Multi Objective
OngoingHello,
I am trying to solve a multi objective function problem. This is my code:
Z1 = quicksum([yps[p,s] * auftraege['Profit'][p] for p in range(P) for s in range(S)])
Z2 = -quicksum([yps[p,s] * auftraege[f'M{s+1}Energie'][p] for p in range(P) for s in range(S)])
Z3 = -quicksum([yps[p,s] * auftraege[f'M{s+1}Cost'][p] for p in range(P) for s in range(S)])
# Setze die Zielfunktionen
model.setObjectiveN(Z1, index=0, priority=1, name="Z1")
model.setObjectiveN(Z2, index=1, priority=2, name="Z2")
model.setObjectiveN(Z3, index=2, priority=3, name="Z3")
model.optimize()
if model.status == GRB.INFEASIBLE or model.status == GRB.UNBOUNDED:
print("Problem infeasible oder unbounded.")
else:
Z_values=[model.objVal for t in range(3)]
print("Optimal values:", Z_values)
total_objective_value = sum(Z_values)
print(f"Total value of objective function: {total_objective_value}")
In my code, Z1 should be maximized, and Z2 and Z3 minimized (given by signs). Lexicographic optimization should maximize the entire model. Currently, my solution value for all Z is identical. Where is my mistake? Also, why does Gurobi optimize Z3 first, then Z2, then Z1, even though I have set priorities?
-
Hi Alexandra,
- We optimize highest priority first, so that's why Z3 is solved first in your case.
- When you iterate over range(3) to retrieve the objective values, you'll always get the same objective value since you don't request the objective value for a specific objective. While you iterate, you should set the ObjNumber model attribute to t and then request the ObjNVal attribute. See this example for some more information.
Hope that helps!
Kind regards,
Ronald0 -
Hi Ronald,
thank you very much for your help!
Is this the right way to implement?
model.setObjectiveN(Z1, index=0, priority=2, name="Z1")
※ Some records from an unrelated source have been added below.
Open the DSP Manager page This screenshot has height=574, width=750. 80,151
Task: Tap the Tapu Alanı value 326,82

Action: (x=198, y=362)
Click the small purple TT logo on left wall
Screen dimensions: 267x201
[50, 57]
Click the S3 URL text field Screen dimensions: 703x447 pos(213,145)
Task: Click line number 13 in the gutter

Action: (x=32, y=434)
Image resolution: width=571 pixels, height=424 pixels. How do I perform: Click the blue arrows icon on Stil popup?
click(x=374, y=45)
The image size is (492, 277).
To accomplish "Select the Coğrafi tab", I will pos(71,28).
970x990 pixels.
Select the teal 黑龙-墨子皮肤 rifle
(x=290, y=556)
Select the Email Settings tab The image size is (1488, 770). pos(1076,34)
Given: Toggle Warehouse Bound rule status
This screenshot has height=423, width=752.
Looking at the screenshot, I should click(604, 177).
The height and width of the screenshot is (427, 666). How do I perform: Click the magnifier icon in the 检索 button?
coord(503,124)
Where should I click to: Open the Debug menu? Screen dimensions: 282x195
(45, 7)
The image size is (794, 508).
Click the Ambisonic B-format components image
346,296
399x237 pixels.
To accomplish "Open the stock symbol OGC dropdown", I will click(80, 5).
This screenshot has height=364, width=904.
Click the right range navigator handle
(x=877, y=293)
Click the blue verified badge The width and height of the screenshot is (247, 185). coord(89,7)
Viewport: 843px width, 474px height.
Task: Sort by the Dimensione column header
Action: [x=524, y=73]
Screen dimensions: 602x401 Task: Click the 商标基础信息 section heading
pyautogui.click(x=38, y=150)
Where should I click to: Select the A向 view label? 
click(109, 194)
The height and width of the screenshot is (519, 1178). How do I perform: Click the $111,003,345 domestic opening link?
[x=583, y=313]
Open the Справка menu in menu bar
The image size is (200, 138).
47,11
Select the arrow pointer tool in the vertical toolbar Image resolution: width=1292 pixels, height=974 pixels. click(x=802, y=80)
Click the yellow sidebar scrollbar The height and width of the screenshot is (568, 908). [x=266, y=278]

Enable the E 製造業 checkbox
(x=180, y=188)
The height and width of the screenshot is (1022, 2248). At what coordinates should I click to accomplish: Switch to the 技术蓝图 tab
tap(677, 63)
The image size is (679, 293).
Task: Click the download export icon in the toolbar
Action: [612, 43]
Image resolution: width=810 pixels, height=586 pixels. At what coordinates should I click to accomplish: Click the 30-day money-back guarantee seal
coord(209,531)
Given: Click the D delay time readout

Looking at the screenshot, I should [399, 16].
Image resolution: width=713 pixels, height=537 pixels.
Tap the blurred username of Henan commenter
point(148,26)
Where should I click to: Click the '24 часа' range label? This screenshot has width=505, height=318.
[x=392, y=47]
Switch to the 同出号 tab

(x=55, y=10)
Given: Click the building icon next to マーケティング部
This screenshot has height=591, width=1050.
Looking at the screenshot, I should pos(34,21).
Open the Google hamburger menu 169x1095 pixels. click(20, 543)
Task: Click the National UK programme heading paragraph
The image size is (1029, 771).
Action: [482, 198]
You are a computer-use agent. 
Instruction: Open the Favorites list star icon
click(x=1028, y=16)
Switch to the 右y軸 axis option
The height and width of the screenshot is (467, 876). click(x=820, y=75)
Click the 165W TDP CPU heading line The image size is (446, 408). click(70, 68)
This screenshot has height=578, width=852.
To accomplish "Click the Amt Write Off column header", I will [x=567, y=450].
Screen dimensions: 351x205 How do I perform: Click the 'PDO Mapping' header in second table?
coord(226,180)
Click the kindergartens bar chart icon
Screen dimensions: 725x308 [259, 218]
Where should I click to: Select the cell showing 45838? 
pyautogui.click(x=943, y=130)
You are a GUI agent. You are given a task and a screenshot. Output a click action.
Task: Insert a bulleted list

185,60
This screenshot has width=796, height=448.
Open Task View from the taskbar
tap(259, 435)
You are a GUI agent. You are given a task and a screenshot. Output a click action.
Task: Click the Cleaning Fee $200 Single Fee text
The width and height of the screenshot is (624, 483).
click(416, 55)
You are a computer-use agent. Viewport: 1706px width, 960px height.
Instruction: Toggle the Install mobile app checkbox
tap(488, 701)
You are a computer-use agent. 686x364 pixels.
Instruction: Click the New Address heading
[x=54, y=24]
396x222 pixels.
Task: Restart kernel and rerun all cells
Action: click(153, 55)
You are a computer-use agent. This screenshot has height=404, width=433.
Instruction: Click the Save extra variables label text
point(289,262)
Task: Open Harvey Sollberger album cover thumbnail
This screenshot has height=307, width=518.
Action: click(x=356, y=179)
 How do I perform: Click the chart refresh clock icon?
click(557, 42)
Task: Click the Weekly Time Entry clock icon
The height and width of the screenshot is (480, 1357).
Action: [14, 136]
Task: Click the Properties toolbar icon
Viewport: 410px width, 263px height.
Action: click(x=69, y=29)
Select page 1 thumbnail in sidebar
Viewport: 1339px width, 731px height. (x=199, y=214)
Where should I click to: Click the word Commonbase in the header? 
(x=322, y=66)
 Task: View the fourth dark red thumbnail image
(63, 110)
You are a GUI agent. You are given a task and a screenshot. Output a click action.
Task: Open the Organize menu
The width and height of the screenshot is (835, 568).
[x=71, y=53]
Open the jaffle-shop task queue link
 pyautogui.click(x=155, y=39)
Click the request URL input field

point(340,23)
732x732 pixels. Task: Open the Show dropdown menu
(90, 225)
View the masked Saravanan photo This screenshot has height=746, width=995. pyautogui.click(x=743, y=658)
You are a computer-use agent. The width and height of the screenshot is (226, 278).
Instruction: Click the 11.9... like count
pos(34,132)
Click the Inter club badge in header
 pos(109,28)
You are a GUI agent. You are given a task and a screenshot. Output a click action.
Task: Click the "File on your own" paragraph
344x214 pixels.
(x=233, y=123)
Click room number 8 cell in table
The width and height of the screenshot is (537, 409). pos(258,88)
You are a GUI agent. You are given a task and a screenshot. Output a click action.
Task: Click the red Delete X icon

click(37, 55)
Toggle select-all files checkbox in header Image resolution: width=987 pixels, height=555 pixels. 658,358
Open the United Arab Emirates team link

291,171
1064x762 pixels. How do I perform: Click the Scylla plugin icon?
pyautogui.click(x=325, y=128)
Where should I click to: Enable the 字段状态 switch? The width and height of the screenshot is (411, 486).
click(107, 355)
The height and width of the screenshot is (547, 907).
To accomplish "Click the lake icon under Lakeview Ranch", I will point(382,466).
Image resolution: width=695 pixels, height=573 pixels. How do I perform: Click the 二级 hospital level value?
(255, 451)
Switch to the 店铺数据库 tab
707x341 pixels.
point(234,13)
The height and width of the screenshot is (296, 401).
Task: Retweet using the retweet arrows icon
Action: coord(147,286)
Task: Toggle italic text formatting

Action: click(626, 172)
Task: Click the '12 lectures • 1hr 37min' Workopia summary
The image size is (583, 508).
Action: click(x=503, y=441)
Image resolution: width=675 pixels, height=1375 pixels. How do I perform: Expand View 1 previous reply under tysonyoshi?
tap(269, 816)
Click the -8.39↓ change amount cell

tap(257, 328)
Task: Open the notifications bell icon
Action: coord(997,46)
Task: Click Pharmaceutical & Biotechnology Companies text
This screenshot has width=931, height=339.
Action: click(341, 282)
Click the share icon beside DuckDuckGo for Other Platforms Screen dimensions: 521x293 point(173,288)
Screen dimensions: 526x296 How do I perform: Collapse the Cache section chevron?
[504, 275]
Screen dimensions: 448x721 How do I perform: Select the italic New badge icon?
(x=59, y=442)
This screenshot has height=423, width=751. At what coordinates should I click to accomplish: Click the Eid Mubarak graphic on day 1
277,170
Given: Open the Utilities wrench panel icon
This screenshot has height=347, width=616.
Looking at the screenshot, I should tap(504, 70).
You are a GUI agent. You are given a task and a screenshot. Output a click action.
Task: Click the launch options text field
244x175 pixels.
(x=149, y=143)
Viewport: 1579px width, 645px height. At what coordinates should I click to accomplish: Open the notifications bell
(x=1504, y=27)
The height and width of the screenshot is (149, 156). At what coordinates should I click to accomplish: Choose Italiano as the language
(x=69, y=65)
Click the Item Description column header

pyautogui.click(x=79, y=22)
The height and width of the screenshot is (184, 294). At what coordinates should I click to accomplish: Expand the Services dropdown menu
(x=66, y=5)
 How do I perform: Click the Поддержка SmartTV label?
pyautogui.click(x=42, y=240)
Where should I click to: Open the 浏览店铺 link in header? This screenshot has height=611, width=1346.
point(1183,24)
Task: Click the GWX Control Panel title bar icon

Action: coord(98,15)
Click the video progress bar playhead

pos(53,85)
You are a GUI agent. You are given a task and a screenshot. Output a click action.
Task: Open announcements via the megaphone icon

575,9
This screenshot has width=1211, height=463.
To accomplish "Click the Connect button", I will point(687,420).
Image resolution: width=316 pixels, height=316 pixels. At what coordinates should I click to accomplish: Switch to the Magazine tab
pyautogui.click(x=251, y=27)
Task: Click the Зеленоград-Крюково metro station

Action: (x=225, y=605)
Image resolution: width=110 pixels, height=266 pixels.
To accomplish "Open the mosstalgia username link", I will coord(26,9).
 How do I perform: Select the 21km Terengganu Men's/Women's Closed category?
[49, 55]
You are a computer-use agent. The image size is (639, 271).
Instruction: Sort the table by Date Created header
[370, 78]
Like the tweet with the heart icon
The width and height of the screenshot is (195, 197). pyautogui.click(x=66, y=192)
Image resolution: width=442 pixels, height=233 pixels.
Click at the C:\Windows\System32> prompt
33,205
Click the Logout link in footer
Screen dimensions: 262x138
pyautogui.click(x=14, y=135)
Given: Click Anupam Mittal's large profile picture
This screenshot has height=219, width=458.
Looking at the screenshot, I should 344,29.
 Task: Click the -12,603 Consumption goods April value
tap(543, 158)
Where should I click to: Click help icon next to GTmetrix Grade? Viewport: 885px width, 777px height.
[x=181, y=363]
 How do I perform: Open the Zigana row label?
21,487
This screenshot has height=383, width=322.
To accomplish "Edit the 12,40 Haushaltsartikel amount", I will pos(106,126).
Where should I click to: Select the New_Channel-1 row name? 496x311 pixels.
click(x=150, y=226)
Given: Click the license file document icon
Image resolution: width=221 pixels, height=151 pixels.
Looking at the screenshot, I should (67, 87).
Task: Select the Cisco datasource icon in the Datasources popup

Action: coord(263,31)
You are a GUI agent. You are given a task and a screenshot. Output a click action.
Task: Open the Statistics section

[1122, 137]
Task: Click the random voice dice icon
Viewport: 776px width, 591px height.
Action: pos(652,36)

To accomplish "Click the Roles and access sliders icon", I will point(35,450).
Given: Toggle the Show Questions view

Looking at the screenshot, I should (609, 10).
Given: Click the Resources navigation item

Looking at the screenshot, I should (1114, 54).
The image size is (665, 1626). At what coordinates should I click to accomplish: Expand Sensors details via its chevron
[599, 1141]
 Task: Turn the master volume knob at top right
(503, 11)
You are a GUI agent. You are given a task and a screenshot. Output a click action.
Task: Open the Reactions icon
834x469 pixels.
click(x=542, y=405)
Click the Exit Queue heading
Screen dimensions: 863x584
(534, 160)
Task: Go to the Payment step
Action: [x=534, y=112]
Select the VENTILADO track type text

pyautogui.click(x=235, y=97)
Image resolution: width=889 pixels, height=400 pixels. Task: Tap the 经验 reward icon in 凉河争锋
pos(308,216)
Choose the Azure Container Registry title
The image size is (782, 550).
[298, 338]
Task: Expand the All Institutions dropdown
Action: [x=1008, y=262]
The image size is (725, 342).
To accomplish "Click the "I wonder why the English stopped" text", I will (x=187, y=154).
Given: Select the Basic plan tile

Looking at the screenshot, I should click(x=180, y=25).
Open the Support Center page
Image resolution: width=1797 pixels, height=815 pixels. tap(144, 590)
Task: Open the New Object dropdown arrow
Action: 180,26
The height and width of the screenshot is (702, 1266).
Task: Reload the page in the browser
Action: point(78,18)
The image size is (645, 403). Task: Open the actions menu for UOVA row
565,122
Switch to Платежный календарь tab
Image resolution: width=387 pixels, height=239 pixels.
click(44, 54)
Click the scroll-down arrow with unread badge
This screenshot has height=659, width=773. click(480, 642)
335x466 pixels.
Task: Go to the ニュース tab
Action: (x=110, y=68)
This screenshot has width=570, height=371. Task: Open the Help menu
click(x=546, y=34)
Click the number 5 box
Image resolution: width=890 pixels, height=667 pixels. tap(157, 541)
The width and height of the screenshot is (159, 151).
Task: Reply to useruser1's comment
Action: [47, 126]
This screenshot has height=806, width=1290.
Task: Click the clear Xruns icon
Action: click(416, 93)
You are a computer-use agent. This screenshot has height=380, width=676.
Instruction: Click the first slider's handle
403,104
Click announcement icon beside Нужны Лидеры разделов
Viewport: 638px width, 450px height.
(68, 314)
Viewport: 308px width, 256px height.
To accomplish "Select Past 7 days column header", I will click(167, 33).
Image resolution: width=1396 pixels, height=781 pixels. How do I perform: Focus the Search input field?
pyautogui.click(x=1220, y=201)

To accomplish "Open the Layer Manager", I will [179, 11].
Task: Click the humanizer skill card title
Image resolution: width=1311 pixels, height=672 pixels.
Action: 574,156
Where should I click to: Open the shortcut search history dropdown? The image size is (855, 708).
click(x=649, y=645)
model.setObjectiveN(Z2, index=1, priority=1, name="Z2")
model.setObjectiveN(Z3, index=2, priority=0, name="Z3")
model.optimize()Z_values = []
for t in range(3):
model.setParam(GRB.Param.ObjNumber, t)
Z_values.append(model.ObjNVal)if model.status == GRB.INFEASIBLE or model.status == GRB.UNBOUNDED:
print("Das Problem ist unlösbar oder unbeschränkt.")
else:
print("Optimale Zielfunktionswerte:", Z_values)total_objective_value = sum(Z_values)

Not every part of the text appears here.